* _Exercise description_: Please pull out each line of the records below that contains the string "overview".

* _Supplied data_:
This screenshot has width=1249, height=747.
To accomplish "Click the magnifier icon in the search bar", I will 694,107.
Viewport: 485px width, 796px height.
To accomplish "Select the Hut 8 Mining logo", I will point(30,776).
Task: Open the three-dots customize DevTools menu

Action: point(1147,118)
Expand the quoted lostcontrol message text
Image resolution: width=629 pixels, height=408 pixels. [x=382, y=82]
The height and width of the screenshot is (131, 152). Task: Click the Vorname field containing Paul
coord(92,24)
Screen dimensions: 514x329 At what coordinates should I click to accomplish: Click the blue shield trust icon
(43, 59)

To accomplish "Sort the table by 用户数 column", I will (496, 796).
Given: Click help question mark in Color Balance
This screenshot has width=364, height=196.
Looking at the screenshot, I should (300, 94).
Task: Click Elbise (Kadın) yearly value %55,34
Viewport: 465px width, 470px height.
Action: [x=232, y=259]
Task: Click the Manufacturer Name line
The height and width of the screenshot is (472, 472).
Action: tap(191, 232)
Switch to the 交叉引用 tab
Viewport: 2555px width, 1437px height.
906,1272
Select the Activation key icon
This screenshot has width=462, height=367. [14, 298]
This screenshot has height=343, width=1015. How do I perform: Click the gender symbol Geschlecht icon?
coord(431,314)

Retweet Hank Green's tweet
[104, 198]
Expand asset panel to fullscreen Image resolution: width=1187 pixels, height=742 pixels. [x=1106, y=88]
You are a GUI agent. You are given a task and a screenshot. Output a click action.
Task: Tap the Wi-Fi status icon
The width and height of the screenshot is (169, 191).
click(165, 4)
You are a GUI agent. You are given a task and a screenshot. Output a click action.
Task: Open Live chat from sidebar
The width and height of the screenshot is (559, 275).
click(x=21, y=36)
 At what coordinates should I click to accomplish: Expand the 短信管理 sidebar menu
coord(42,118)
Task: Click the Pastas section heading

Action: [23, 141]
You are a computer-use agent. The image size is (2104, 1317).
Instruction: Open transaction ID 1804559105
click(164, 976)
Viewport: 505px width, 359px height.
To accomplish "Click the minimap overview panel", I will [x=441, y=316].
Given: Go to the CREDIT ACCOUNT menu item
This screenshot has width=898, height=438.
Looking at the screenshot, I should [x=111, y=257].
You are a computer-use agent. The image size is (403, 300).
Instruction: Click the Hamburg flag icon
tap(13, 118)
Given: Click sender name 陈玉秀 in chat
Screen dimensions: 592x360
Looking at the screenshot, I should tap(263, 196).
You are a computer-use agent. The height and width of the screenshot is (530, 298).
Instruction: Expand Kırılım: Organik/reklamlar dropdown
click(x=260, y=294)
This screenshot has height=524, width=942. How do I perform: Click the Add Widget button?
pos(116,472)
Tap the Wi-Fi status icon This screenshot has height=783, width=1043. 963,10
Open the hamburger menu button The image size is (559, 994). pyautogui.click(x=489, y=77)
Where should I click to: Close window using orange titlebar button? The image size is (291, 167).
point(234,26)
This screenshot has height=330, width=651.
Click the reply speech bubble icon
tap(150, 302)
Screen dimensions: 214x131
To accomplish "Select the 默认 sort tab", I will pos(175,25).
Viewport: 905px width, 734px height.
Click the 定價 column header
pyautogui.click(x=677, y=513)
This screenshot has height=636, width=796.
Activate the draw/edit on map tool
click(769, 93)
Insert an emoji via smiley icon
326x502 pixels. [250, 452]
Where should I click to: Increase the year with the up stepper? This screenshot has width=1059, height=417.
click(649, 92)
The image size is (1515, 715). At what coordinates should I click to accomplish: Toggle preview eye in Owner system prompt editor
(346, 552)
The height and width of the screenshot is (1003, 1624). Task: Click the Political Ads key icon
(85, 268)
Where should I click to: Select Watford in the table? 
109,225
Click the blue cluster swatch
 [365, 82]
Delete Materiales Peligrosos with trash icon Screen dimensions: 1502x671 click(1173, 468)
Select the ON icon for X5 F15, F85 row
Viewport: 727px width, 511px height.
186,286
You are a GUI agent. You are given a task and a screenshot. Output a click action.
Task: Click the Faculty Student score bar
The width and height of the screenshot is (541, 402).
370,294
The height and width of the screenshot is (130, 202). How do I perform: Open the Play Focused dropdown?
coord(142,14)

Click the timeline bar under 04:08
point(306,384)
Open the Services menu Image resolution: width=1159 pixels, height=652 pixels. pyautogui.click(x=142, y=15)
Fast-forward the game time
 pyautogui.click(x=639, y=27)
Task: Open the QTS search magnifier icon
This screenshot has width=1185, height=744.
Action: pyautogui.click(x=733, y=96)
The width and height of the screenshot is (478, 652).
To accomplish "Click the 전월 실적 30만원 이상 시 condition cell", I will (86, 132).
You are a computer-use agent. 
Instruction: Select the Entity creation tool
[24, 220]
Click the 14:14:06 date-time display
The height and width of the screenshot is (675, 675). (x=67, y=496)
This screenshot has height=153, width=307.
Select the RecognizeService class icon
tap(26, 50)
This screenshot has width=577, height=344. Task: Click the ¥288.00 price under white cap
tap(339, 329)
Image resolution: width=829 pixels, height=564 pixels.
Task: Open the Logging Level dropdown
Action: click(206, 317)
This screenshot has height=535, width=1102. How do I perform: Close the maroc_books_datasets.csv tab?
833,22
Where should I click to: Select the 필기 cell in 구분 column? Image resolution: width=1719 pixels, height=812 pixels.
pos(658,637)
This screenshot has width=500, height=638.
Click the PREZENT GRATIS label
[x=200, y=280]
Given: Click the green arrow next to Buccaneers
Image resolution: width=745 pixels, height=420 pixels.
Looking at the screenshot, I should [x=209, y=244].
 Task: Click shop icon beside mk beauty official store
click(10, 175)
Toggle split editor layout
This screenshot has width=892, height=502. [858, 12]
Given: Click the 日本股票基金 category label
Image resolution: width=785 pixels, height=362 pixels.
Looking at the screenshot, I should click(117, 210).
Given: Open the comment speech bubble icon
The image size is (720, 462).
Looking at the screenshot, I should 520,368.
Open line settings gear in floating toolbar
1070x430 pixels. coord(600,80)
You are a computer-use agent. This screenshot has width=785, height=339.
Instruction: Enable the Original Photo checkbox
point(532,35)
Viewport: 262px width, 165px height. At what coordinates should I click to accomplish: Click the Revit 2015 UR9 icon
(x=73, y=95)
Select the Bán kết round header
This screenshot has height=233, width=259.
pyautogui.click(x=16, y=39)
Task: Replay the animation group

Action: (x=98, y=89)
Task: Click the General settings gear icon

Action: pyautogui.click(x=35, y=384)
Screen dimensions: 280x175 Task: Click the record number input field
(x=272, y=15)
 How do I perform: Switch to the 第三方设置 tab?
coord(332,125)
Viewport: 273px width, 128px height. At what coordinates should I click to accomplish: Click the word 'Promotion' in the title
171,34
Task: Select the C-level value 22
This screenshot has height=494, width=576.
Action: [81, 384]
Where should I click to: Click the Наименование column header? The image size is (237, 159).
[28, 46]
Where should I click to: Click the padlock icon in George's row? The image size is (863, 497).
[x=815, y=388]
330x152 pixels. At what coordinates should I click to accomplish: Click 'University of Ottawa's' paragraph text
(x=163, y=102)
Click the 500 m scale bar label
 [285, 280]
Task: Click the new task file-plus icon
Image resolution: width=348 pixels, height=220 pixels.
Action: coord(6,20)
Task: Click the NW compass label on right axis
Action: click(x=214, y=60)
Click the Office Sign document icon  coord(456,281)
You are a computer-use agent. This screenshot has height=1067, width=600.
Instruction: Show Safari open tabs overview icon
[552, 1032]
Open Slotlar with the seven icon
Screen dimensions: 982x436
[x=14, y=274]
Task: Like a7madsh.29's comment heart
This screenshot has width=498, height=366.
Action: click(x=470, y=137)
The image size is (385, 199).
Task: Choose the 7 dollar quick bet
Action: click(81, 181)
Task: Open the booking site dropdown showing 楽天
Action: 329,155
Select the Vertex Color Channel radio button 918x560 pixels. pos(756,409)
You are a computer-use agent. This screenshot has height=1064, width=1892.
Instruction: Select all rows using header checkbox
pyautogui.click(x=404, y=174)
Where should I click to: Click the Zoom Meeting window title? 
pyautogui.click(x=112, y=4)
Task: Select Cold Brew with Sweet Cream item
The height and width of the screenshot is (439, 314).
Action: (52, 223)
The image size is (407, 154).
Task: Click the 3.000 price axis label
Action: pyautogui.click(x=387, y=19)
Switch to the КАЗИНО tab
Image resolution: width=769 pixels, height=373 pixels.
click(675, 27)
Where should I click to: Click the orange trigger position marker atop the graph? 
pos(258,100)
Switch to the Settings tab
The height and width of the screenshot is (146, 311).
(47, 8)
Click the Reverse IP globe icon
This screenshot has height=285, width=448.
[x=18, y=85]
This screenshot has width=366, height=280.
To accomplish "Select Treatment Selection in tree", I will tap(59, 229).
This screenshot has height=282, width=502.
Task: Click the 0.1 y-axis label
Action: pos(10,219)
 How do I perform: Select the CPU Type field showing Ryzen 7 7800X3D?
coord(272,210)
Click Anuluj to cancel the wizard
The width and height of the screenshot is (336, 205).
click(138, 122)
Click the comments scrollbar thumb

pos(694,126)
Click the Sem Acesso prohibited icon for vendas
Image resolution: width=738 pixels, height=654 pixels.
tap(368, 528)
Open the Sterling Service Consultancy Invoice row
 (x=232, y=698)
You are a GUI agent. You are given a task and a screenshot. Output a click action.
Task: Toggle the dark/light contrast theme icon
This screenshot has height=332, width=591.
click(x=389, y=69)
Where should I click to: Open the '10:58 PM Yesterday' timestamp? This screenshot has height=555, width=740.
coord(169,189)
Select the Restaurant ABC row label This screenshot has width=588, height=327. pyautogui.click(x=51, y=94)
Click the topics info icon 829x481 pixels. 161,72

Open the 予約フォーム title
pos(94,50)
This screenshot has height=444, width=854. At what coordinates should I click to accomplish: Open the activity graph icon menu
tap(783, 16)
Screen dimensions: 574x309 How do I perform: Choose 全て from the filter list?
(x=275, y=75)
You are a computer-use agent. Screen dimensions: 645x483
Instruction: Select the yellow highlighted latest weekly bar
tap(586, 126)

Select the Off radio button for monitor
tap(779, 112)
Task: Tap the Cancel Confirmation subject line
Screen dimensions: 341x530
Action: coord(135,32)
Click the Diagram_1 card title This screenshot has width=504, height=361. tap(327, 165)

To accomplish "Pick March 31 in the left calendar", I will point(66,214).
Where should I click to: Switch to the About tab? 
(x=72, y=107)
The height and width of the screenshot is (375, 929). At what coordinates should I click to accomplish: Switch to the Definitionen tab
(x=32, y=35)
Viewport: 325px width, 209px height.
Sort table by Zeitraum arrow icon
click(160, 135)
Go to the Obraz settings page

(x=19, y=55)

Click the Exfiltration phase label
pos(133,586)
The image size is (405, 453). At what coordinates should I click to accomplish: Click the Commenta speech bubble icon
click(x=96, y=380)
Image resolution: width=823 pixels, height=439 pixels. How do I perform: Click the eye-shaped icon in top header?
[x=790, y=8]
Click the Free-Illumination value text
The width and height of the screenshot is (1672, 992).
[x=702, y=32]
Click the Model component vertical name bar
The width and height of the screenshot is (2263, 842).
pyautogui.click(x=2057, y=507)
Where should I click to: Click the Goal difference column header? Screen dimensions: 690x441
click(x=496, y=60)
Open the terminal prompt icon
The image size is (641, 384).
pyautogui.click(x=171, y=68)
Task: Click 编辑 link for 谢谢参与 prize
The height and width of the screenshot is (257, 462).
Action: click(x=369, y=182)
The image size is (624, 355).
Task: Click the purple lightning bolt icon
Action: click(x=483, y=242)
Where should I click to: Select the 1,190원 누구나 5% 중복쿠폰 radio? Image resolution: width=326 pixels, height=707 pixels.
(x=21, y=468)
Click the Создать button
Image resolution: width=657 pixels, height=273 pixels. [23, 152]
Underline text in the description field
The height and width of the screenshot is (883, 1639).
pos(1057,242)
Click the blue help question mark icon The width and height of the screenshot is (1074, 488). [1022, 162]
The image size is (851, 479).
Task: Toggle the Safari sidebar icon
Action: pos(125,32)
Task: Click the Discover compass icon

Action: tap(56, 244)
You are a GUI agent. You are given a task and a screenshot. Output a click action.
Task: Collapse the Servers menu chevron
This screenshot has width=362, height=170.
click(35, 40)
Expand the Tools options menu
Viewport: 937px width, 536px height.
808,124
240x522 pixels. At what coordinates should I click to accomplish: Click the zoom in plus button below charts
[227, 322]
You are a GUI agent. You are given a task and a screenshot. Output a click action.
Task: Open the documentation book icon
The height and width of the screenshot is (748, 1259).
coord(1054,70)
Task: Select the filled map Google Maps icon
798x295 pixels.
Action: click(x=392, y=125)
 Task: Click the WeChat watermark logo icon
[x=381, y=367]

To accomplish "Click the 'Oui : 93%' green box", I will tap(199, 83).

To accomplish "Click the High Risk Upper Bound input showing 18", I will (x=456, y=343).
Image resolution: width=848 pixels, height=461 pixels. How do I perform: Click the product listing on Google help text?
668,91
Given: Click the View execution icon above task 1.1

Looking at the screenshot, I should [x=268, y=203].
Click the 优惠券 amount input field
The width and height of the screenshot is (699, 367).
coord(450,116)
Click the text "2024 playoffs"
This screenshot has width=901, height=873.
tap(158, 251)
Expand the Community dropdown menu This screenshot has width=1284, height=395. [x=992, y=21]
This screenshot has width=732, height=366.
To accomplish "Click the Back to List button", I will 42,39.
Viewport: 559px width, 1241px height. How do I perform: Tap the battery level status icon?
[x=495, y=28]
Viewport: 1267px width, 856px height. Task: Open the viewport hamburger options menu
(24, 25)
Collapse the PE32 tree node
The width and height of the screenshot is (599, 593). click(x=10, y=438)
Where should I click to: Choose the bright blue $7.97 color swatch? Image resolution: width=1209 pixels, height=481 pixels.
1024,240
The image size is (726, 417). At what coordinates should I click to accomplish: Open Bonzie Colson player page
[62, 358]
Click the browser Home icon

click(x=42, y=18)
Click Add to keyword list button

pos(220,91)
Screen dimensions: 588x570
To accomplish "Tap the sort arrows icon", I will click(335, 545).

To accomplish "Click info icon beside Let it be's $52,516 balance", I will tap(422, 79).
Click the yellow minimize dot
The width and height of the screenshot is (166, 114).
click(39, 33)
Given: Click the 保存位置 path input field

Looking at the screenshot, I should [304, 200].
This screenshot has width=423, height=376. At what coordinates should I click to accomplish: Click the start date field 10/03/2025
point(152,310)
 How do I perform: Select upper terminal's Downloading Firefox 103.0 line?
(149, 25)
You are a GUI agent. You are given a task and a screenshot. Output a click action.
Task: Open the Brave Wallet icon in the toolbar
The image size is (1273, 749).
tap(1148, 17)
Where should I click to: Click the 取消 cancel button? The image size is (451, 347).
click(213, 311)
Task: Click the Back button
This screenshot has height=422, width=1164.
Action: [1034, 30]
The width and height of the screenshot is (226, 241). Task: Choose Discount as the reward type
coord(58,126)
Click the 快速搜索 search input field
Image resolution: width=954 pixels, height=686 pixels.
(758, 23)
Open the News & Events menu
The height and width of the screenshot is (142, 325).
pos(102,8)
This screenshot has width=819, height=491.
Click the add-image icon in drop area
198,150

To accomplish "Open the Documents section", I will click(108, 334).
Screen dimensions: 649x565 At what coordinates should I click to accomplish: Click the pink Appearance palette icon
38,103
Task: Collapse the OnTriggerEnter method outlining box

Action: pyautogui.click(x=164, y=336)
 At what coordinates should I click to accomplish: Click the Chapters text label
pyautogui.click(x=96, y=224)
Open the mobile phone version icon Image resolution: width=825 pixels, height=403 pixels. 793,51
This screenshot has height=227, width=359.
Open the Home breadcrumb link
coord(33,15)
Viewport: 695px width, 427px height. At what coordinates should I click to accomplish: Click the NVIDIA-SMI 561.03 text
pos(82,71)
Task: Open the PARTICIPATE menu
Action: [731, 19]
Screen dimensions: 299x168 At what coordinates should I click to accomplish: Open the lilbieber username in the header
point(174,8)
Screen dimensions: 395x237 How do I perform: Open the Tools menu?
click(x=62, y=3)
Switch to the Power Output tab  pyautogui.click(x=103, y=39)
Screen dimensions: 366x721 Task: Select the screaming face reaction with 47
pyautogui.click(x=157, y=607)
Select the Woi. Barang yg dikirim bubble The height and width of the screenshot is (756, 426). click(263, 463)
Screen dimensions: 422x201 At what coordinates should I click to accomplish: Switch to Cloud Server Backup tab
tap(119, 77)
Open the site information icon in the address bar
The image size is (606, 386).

* _Output of the task_:
To accomplish "Click the minimap overview panel", I will [x=441, y=316].
Instruction: Show Safari open tabs overview icon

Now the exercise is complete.